In the Infinity Portal, click > Users.

The 2FA configured column of the table shows one of these 2FA configurations for each user:

The 2FA table row shows you the 2FA authentication method(s) that the user configured for himself in Profile Settings. This table row is not related to the 2FA enforcement policy for the tenant.

Reset a user's phone number in these scenarios:

• The user gets a new phone with a new number.

• The user's phone is lost or stolen.

• The user has a problem using 2FA with SMS.

Procedure

1. In the Infinity Portal, click > Users.

2. Click the table row with the name of the user.

3. Click Edit.

   The Edit User window opens.

4. In the Phone number field, enter a phone number for the user.

5. Click Save.

Reset an authentication app for a user when the user gets a new phone (with the same phone number) or has a problem with the app.

After the reset, if 2FA is required for account login, Check Point sends an SMS with an authentication code to the user's verified phone number.Then, the user can log in to the Infinity Portal and create a new authenticator app configuration (see Verify your phone number for the Infinity Portal to use for 2FA through SMS).

Procedure

1. In the Infinity Portal, click > Users.

   The 2FA configured column of the table shows one of these 2FA configurations for each user:

   Icon	2FA Configuration
   	The user does not have 2FA configured.
   By app	The user has 2FA configured with an authenticator app.
   By phone	The user has 2FA configured with SMS.
   App and phone	The user has 2FA configured with an authenticator app and with SMS.

2. Select a user from the table and click Reset 2FA.

3. To see updated user information, click Refresh.

2FA enforcement settings in the Identity & Access page apply to all users of this Infinity Portal account.
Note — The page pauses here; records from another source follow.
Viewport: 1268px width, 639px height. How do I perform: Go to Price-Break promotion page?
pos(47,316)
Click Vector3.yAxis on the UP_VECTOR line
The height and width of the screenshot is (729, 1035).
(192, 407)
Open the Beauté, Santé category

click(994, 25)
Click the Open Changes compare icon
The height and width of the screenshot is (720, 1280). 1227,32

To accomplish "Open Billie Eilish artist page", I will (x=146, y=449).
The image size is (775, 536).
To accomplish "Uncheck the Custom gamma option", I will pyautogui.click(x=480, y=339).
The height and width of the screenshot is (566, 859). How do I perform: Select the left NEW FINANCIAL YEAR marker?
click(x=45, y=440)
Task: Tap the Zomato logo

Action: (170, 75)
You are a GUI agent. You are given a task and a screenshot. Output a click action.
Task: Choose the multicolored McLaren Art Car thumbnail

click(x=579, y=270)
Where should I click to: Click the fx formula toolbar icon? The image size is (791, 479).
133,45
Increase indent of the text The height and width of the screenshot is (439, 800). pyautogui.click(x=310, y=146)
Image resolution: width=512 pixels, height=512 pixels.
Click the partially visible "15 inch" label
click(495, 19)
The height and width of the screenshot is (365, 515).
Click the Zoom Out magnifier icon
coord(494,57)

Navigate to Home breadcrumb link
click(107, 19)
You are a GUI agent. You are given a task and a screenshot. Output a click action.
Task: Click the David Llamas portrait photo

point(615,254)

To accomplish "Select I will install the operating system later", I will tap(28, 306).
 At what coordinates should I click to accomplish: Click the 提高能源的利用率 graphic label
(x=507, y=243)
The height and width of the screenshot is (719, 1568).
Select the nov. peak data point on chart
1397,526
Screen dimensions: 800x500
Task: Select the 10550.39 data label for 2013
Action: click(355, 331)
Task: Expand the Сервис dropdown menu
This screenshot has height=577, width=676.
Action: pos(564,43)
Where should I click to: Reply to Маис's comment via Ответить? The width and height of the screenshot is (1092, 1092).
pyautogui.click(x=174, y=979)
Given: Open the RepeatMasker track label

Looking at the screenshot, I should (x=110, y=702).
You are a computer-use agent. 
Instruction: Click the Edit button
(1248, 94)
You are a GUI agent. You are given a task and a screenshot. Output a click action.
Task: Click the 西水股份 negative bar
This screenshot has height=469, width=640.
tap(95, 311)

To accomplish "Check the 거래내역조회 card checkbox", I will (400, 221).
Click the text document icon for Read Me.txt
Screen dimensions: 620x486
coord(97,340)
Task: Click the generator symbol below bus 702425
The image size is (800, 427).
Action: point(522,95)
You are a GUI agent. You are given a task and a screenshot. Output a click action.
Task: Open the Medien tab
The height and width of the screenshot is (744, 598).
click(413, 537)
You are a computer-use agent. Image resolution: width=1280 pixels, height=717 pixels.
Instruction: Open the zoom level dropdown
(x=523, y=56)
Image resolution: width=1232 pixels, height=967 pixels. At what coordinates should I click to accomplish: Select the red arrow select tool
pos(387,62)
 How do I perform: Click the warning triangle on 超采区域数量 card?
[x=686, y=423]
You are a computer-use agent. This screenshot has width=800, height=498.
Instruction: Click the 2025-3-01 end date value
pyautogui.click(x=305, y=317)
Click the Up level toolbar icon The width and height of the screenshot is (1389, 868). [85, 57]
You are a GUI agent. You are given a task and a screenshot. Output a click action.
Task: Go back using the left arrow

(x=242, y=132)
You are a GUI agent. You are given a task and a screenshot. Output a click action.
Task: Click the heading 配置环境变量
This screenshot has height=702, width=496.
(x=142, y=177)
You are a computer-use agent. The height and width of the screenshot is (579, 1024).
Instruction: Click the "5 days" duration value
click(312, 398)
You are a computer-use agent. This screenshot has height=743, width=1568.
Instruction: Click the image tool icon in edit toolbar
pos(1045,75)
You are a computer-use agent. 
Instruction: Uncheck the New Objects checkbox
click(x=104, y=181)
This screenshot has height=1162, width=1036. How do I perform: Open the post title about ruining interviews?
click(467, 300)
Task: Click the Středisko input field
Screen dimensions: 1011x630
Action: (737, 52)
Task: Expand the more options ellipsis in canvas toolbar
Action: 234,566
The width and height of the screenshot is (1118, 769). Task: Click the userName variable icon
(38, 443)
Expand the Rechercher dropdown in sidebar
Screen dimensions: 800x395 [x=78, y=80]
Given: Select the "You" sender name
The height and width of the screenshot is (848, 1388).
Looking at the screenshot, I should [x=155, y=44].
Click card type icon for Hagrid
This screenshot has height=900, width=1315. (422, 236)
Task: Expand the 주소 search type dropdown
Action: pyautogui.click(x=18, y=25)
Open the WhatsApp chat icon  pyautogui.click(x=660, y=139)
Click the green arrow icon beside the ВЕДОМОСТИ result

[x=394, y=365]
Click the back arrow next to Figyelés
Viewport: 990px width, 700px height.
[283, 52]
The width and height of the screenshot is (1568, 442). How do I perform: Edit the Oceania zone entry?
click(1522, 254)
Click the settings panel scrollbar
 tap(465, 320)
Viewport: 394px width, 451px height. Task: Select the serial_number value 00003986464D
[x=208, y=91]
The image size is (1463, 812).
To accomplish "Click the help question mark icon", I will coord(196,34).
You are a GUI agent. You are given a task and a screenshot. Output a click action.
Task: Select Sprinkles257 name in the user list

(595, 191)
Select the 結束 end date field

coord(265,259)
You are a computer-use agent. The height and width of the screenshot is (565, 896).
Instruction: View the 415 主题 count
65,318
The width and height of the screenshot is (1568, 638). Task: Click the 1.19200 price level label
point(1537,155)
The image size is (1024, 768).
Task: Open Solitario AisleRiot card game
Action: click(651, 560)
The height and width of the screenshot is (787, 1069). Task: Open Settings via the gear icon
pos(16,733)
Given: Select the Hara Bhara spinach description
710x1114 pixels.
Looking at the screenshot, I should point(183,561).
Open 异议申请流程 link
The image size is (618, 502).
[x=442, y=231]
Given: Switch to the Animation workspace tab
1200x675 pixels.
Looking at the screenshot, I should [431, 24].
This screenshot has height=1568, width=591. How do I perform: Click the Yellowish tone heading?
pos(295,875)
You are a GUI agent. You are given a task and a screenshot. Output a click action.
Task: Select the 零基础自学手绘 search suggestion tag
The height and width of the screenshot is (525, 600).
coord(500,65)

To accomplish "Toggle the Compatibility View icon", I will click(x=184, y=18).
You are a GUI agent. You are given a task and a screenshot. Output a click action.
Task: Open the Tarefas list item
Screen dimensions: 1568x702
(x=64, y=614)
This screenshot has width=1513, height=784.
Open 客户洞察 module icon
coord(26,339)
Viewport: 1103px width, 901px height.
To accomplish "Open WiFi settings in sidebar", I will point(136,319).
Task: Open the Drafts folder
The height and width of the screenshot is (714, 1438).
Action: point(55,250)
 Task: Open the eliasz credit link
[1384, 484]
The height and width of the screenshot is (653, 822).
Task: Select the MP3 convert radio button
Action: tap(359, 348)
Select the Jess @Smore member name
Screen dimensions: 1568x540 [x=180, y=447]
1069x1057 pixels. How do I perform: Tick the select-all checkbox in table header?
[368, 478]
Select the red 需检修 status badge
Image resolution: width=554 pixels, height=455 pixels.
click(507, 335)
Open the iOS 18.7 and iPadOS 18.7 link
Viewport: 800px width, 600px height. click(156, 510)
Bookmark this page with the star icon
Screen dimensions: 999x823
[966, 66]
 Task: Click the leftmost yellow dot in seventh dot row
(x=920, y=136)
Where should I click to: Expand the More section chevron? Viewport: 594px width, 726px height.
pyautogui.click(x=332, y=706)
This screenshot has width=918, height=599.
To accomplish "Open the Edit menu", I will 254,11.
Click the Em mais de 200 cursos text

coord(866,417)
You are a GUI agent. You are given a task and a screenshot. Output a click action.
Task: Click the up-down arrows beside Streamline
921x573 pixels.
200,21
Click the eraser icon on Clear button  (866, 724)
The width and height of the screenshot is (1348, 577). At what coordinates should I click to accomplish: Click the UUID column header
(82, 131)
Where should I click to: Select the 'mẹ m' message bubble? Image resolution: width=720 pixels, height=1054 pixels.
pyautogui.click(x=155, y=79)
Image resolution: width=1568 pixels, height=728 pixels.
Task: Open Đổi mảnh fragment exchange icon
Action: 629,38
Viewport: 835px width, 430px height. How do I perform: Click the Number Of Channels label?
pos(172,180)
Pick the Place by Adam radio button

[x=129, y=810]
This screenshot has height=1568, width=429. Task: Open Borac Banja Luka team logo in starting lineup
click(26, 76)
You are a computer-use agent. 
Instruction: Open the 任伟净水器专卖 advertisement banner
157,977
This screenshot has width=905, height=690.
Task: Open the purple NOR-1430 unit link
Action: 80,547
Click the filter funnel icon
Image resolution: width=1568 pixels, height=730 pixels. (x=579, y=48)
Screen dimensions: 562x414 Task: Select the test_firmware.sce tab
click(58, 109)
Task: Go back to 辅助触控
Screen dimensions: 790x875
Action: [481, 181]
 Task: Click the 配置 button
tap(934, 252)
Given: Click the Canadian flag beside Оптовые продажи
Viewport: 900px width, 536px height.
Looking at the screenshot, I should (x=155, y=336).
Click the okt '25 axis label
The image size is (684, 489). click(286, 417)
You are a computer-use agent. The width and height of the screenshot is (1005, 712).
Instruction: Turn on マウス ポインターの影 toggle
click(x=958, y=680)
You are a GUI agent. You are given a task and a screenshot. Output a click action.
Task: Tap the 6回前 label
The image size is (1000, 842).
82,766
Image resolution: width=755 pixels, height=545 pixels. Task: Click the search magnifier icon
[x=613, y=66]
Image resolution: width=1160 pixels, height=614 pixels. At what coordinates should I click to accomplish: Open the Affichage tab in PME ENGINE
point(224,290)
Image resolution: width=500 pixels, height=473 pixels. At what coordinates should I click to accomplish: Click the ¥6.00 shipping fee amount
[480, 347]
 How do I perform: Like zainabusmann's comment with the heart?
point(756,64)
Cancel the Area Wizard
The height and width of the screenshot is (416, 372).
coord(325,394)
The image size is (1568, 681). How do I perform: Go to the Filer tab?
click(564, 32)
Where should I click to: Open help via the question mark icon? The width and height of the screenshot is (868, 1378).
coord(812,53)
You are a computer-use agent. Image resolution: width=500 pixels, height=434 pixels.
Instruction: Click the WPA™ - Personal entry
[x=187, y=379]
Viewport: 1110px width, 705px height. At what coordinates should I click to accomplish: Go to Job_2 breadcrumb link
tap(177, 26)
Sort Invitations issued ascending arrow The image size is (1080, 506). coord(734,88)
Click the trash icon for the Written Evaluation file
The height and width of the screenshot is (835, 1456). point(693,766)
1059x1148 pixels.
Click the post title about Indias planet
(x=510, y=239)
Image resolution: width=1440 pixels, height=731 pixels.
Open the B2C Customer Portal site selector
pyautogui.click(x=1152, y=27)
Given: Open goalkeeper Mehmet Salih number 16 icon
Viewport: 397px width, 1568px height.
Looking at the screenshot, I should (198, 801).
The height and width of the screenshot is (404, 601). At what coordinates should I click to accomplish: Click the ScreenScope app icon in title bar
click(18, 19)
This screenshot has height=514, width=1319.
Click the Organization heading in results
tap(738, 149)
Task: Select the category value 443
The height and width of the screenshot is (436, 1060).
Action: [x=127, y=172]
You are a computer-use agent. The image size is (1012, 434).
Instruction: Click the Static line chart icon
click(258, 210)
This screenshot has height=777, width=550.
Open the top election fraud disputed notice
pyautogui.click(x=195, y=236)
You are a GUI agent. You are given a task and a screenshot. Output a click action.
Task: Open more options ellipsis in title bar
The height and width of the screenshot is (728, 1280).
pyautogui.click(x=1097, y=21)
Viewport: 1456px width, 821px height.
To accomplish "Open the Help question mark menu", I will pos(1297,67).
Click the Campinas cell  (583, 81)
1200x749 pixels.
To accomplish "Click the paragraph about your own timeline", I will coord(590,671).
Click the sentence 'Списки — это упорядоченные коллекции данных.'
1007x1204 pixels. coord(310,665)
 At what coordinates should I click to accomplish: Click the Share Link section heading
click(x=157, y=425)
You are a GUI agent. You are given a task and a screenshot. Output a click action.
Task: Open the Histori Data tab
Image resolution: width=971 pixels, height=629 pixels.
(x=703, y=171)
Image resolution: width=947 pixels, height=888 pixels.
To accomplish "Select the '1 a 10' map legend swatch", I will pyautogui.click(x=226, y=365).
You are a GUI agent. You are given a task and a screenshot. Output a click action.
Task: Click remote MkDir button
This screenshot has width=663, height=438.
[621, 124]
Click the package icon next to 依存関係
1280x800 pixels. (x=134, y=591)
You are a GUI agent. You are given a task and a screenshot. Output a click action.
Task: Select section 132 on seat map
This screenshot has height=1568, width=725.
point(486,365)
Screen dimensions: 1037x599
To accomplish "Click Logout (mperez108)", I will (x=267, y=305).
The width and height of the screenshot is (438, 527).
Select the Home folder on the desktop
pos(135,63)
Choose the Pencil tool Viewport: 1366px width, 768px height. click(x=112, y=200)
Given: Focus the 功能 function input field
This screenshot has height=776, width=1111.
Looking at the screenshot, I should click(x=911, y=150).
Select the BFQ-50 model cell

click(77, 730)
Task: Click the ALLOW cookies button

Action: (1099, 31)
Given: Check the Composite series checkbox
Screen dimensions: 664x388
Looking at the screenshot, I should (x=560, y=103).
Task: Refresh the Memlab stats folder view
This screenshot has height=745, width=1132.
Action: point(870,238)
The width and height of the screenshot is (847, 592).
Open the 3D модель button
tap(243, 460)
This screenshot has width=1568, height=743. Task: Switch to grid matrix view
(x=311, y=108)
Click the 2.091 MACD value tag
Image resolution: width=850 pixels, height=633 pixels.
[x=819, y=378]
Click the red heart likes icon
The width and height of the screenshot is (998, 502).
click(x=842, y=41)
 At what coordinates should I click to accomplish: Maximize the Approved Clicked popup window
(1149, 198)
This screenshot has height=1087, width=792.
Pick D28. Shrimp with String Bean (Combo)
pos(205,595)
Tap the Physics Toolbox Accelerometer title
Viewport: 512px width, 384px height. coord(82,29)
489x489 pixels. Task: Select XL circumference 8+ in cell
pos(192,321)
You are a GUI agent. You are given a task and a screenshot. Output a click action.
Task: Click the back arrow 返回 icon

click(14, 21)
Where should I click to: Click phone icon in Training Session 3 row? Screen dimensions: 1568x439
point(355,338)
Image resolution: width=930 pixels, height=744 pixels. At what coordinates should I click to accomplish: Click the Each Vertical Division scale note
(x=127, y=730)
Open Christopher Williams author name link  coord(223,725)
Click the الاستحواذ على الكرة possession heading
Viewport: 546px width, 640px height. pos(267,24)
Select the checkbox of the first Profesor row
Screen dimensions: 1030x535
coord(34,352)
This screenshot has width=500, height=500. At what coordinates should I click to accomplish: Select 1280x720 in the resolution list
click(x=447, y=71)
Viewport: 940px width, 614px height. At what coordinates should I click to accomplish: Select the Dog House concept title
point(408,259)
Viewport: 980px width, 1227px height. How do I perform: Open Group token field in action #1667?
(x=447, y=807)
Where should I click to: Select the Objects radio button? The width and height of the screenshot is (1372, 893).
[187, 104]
Only a Primary Administrator can change these settings.

1. In the Infinity Portal, click > Identity & Access.

2. In the Two-Factor Authentication (2FA) section, select when to enforce 2FA:

   • Enforce Two-Factor Authentication for every login to this account - Users must use 2FA to log in with username and password and for login with SSO through an Identity Provider (IdP).

   • Enforce Two-Factor Authentication for login with username and password - This option is selected by default.

   A confirmation window opens.

3. In the confirmation window, click Enforce.